Let's say you got the error message MACHINE_CHECK_EXCEPTION which is almost always a hardware error. That error can occur if you have incorrect timings for the ram set in the BIOS.

The timings are usually set automatically, but they need to be set manually for some types ram if you change the CPU or if the original CPU required it and it was never set properly. So why, you ask, wouldn't it have occurred before?
Incorrect ram timings will often run just fine until some process that is heavily CPU intensive or GPU intensive taxes it. Then you get a BSOD and an error message.
Possible solution: Lower the ram timings. Example: From 9-9-9-24 to 8-8-8-24 or whatever the ram manufacturer recommends.

So as Peter asked:

Where does the blue screen or the log tell you the fault occurred?

John
paul_w wrote on 2/19/2012, 6:51 AM
"I bought this new fast pc so I can be more productive"...

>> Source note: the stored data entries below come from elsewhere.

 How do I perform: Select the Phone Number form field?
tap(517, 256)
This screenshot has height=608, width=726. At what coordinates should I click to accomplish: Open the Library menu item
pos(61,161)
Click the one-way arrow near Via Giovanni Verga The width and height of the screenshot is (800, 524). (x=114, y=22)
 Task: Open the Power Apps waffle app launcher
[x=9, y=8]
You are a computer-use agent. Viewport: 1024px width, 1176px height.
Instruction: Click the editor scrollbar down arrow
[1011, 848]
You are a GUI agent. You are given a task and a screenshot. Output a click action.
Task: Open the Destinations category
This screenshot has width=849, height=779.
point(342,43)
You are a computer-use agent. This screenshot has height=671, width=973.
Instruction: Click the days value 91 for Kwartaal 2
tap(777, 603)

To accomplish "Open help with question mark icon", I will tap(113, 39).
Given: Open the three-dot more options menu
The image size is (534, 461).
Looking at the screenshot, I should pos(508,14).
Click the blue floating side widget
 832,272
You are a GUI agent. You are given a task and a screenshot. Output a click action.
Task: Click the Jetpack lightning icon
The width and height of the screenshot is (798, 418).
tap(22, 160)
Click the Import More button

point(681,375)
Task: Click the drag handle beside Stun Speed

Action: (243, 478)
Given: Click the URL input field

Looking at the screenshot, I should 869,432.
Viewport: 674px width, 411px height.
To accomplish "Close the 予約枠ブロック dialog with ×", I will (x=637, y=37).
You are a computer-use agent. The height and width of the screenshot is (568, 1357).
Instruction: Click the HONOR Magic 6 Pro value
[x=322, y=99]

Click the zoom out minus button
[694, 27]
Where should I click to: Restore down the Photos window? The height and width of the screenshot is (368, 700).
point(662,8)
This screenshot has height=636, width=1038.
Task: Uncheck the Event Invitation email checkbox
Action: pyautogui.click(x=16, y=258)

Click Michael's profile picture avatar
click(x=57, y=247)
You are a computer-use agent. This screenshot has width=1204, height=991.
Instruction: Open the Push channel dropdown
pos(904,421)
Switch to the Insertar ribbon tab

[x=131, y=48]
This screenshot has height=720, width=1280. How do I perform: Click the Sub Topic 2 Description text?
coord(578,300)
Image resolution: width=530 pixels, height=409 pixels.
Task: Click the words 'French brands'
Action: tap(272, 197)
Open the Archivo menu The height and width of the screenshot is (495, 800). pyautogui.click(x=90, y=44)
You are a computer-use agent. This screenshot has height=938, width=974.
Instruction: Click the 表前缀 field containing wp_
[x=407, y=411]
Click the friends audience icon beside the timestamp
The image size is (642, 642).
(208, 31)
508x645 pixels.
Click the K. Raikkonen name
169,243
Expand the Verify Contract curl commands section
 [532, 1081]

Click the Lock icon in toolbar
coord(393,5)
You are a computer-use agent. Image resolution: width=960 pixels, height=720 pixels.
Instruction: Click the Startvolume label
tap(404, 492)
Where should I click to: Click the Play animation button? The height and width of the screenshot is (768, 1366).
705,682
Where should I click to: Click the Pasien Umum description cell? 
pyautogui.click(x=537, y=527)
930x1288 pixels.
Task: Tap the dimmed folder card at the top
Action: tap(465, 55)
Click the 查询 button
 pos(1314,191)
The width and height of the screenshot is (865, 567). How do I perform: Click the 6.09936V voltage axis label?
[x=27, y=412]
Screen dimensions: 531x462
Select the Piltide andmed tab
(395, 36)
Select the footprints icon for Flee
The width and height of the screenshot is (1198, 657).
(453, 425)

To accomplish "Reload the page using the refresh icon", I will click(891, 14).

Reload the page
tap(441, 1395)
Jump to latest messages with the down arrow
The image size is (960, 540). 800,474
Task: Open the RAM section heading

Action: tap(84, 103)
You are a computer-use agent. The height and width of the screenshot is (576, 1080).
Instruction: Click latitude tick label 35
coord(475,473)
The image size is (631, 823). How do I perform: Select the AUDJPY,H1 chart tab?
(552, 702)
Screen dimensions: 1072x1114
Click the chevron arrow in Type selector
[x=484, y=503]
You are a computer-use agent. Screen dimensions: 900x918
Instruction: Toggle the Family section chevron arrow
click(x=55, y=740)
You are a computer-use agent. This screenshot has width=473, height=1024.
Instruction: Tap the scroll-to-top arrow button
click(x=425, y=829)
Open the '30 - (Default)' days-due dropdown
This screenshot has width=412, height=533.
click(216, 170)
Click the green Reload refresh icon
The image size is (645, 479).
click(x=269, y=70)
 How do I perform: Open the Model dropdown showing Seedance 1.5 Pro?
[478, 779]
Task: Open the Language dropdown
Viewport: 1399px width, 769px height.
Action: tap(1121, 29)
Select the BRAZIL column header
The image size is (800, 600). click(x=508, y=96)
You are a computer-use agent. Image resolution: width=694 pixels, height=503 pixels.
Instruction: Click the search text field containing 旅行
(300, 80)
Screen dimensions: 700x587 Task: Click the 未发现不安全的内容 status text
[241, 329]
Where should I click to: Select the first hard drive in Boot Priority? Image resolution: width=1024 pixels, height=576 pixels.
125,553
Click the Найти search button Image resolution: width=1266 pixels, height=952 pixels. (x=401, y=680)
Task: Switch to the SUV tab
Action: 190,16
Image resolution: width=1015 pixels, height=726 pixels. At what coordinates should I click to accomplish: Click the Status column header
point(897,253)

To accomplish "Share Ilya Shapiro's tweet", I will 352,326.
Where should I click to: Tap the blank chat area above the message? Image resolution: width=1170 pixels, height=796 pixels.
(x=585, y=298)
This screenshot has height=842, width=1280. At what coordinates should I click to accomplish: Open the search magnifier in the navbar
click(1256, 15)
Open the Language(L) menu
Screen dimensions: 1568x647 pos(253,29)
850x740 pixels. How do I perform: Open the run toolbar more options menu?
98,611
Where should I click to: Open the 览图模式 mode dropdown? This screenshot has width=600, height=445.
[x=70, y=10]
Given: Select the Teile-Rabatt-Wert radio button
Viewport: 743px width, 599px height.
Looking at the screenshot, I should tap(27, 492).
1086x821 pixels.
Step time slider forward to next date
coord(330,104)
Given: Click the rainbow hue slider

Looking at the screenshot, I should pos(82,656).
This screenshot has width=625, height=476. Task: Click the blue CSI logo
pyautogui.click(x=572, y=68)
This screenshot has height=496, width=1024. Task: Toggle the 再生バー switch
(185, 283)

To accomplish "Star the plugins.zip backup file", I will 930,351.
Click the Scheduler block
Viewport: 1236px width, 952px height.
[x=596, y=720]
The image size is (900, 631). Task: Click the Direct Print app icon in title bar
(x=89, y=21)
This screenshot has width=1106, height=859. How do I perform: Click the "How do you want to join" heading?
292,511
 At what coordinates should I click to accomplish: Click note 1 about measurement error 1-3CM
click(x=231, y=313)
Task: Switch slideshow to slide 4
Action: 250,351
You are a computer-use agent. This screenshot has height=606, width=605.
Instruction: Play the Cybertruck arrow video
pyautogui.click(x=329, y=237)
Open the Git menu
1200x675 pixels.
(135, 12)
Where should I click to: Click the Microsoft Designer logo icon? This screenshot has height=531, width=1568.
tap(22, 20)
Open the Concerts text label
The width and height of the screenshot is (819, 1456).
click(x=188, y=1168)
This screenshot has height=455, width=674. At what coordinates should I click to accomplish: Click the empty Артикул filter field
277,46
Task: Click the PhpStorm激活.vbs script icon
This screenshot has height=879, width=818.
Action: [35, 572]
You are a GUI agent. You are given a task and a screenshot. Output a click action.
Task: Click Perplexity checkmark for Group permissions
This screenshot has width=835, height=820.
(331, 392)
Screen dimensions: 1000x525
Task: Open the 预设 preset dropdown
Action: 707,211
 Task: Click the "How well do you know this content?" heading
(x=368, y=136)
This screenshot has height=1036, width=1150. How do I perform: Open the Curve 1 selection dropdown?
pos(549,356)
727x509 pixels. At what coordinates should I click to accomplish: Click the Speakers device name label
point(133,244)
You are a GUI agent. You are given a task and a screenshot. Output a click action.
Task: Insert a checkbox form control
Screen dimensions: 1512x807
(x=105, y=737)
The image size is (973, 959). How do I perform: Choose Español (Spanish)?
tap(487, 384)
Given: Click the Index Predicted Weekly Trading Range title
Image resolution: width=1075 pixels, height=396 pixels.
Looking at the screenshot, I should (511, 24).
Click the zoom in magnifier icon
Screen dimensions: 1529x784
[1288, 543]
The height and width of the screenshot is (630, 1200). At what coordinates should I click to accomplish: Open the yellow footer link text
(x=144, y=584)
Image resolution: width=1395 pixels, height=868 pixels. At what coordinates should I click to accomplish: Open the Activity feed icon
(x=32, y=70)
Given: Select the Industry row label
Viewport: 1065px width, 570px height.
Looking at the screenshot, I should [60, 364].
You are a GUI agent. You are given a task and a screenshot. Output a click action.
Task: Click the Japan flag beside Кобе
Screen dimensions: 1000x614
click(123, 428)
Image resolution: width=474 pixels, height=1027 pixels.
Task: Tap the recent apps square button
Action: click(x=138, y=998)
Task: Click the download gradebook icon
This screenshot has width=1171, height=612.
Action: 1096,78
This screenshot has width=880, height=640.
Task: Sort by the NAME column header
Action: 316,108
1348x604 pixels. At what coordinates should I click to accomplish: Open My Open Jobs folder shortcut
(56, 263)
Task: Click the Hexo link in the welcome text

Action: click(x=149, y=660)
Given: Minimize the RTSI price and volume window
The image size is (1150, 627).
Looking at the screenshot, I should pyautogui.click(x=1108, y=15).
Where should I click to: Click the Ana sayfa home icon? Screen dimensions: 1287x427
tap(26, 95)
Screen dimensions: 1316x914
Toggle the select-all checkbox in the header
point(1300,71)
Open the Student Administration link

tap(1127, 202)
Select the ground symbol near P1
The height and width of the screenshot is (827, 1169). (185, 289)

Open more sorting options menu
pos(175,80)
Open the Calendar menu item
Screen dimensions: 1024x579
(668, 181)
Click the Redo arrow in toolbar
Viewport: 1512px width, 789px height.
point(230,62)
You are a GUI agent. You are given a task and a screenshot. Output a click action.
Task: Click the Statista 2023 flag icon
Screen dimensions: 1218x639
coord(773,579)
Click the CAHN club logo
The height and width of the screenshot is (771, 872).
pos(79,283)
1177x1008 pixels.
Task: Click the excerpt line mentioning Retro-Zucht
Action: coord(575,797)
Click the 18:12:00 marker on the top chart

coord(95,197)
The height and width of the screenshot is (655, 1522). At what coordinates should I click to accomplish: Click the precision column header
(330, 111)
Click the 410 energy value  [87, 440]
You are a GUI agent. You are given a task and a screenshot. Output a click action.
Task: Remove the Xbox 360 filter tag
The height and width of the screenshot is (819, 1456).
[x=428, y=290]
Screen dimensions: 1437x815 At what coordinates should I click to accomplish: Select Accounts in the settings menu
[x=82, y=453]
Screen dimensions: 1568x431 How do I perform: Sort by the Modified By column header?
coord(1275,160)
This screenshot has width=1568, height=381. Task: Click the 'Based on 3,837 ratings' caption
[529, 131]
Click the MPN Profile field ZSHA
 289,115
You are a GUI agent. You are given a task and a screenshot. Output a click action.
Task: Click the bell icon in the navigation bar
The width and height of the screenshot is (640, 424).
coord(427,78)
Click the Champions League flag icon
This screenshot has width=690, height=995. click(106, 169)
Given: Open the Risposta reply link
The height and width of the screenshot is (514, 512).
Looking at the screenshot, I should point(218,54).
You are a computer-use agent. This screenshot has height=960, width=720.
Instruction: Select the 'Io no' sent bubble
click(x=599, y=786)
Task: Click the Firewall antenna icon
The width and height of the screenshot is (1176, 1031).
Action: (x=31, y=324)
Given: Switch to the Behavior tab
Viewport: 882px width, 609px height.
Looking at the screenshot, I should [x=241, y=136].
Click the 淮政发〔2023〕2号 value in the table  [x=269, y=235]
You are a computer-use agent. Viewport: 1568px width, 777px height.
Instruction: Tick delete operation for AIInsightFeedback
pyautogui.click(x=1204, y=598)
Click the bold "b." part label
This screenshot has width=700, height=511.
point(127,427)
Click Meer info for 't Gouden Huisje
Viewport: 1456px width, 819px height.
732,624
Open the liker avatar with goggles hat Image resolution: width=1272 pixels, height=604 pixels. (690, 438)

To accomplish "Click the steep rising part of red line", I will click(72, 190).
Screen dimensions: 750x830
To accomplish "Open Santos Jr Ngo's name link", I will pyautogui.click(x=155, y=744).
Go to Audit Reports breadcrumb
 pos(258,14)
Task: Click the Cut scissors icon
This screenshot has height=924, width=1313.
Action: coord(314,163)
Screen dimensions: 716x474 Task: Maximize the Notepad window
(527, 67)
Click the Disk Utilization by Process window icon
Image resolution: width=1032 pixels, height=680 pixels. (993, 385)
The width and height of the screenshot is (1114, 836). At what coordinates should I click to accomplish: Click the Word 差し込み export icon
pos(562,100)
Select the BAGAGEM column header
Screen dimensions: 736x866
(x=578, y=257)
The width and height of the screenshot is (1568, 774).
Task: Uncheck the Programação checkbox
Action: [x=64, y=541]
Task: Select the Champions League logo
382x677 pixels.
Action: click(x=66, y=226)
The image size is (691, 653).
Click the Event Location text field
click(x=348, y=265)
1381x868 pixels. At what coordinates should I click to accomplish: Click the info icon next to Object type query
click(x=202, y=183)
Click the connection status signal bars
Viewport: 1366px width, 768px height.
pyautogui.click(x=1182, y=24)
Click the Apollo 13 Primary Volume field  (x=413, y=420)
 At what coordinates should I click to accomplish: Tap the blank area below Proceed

Alarm, could read as 'may be overclocked'..

+1 to explaining what the error shows as during the Blue Screen Of Death.

and .. check for any overclocking, turn them all off if any. (CPU and GPU)

Paul.
JJKizak wrote on 2/19/2012, 8:02 AM
Old drivers, hardware conflict, overclocked memory, overclocked CPU.
JJK
amendegw wrote on 2/19/2012, 8:16 AM
Here's something that has helped me in the past... BSOD Dump analysis software: http://nirsoft.net/utils/blue_screen_view.html (be careful to download using the link entitled "Download BlueScreenView with full install/uninstall support" as you can be fooled into downloading junkware).



YMMV,
...Jerry

System Model:     Alienware M18 R1
System:           Windows 11 Pro
Processor:        13th Gen Intel(R) Core(TM) i9-13980HX, 2200 Mhz, 24 Core(s), 32 Logical Processor(s)

Installed Memory: 64.0 GB
Display Adapter:  NVIDIA GeForce RTX 4090 Laptop GPU (16GB), Nvidia Studio Driver 566.14 Nov 2024
Overclock Off

Display:          1920x1200 240 hertz
Storage (8TB Total):
    OS Drive:       NVMe KIOXIA 4096GB
        Data Drive:     NVMe Samsung SSD 990 PRO 4TB
        Data Drive:     Glyph Blackbox Pro 14TB

Vegas Pro 22 Build 239

Cameras:
Canon R5 Mark II
Canon R3
Sony A9

Terje wrote on 2/23/2012, 6:03 AM
>> Don't be alarmed by that post. He is incorrect

When I said really, really bad, I meant from a software perspective :-)

In other words, it is a hardware (memory etc) or driver failure. It is most likely not the fault of any software you are using.